ただし、国家公務員も全体の平均で見ると1094万3000円にとどまります。自己都合退職の平均は345万4000円で、会社員の1441万円を大きく下回りました。定年まで勤め上げるかどうかで結果が変わるのは、公務員も同じということです。

退職金を取り崩しながら暮らす老後の家計については、LIMOの記事「【最新データ】老後の「ふつう」が分かる!65歳以上の平均貯蓄額と年金月額は?老後夫婦のリアルな生活費と家計収支を解説」から要点を引用して確認しておきましょう。

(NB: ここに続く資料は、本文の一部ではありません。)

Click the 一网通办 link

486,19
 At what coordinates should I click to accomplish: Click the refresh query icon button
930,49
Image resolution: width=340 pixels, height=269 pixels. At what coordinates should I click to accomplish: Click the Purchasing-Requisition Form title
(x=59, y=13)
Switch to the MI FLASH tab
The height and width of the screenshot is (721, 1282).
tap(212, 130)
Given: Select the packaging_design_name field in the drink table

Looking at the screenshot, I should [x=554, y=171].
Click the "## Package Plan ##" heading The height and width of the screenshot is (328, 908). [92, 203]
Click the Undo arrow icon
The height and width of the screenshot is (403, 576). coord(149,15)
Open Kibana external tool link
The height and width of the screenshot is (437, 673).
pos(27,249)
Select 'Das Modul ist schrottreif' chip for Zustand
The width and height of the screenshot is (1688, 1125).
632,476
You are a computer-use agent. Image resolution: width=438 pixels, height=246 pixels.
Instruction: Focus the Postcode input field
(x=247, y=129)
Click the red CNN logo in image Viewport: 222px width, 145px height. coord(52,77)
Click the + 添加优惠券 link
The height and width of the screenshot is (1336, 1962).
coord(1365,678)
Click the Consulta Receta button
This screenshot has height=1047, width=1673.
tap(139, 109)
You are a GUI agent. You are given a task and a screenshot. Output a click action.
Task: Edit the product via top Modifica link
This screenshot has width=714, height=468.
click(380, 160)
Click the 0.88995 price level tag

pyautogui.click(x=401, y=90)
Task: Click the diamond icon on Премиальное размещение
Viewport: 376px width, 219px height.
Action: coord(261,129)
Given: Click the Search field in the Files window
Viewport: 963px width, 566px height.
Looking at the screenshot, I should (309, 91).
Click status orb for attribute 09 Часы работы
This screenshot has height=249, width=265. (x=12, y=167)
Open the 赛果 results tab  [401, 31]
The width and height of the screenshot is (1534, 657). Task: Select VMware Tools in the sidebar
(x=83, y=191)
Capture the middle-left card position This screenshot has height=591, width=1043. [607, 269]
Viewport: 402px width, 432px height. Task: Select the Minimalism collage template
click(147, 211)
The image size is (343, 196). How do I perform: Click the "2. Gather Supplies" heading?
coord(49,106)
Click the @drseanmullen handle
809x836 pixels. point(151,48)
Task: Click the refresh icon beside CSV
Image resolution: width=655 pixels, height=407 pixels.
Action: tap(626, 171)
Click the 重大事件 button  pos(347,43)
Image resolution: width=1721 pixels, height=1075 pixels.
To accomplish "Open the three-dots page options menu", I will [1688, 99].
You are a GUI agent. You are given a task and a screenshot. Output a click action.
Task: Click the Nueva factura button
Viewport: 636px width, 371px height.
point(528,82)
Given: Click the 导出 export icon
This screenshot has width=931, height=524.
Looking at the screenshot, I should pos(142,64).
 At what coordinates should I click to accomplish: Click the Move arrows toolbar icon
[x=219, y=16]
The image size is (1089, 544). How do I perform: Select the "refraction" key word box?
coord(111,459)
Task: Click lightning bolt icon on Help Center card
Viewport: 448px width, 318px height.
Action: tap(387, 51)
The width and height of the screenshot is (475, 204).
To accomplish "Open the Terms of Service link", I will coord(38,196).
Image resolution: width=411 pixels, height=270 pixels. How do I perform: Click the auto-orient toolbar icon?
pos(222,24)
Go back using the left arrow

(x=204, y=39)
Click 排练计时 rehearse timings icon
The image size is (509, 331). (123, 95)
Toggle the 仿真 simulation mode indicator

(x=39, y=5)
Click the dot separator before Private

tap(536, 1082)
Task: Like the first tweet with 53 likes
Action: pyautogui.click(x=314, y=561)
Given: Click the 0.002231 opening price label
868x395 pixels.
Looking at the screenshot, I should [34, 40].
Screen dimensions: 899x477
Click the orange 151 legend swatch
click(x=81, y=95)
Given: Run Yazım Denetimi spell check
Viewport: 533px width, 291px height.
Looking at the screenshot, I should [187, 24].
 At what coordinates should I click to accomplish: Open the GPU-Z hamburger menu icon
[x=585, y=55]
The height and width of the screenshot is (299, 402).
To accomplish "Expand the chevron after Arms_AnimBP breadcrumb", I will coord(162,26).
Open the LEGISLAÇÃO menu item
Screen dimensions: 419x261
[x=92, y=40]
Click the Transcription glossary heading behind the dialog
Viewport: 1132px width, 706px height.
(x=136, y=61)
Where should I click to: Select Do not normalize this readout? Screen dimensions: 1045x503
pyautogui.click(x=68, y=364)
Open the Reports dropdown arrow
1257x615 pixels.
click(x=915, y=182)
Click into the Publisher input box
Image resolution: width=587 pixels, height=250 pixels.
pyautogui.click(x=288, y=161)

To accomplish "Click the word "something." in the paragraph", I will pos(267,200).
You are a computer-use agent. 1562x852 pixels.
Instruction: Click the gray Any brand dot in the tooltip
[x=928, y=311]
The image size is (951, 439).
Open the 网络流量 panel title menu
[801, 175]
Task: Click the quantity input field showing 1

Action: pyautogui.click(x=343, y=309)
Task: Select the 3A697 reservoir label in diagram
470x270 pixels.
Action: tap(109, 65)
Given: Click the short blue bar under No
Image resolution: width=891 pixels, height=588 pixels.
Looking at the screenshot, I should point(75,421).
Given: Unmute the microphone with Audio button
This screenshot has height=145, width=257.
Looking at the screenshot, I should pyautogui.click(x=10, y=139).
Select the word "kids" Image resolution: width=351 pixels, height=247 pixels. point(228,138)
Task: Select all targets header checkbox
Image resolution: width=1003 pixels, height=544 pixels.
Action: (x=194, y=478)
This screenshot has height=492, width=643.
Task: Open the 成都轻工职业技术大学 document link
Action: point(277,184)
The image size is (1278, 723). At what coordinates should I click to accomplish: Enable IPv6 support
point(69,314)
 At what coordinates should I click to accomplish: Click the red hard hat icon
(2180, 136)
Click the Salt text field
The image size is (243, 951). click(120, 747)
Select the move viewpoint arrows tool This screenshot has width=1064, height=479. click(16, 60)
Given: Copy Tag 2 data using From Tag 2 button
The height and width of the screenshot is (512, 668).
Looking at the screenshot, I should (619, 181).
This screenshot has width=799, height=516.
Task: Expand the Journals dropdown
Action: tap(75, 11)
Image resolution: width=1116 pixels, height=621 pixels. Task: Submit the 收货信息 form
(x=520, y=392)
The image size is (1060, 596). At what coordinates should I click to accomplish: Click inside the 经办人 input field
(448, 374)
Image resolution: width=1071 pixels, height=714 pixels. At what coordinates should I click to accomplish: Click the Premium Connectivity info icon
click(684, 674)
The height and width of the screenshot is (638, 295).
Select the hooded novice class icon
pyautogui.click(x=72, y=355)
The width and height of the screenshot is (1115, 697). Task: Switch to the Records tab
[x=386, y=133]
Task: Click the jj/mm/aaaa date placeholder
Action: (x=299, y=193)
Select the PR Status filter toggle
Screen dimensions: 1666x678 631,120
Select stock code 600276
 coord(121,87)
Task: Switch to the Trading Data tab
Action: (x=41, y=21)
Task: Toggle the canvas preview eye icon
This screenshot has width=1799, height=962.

収入の内訳を見ると、合計25万4395円のうち、公的年金などの社会保障給付が22万8614円と約9割を占めています。一方、支出は消費支出と非消費支出を合わせて29万6829円です。

出所:【最新データ】老後の「ふつう」が分かる!65歳以上の平均貯蓄額と年金月額は?老後夫婦のリアルな生活費と家計収支を解説

3.2 制度があることは前提にできる

会社員との違いとして押さえておきたいのは、公務員には退職手当の制度が法令で定められている点です。会社員の場合は、まず制度があるかどうかから確認する必要があります。

もっとも、公務員の退職手当の水準はおおむね5年ごとに民間の実態調査を踏まえて見直されることになっています。民間の水準が下がれば、公務員側も影響を受ける仕組みです。

太田 彩子

退職金の話になると、平均額がいくらかに関心が集まりがちです。ただ、会社員の場合はまず自分の勤務先に制度があるのか、あるとしてどの計算方法なのかを知るところが出発点になります。就業規則や退職金規程で確認できますので、一度目を通してみてください。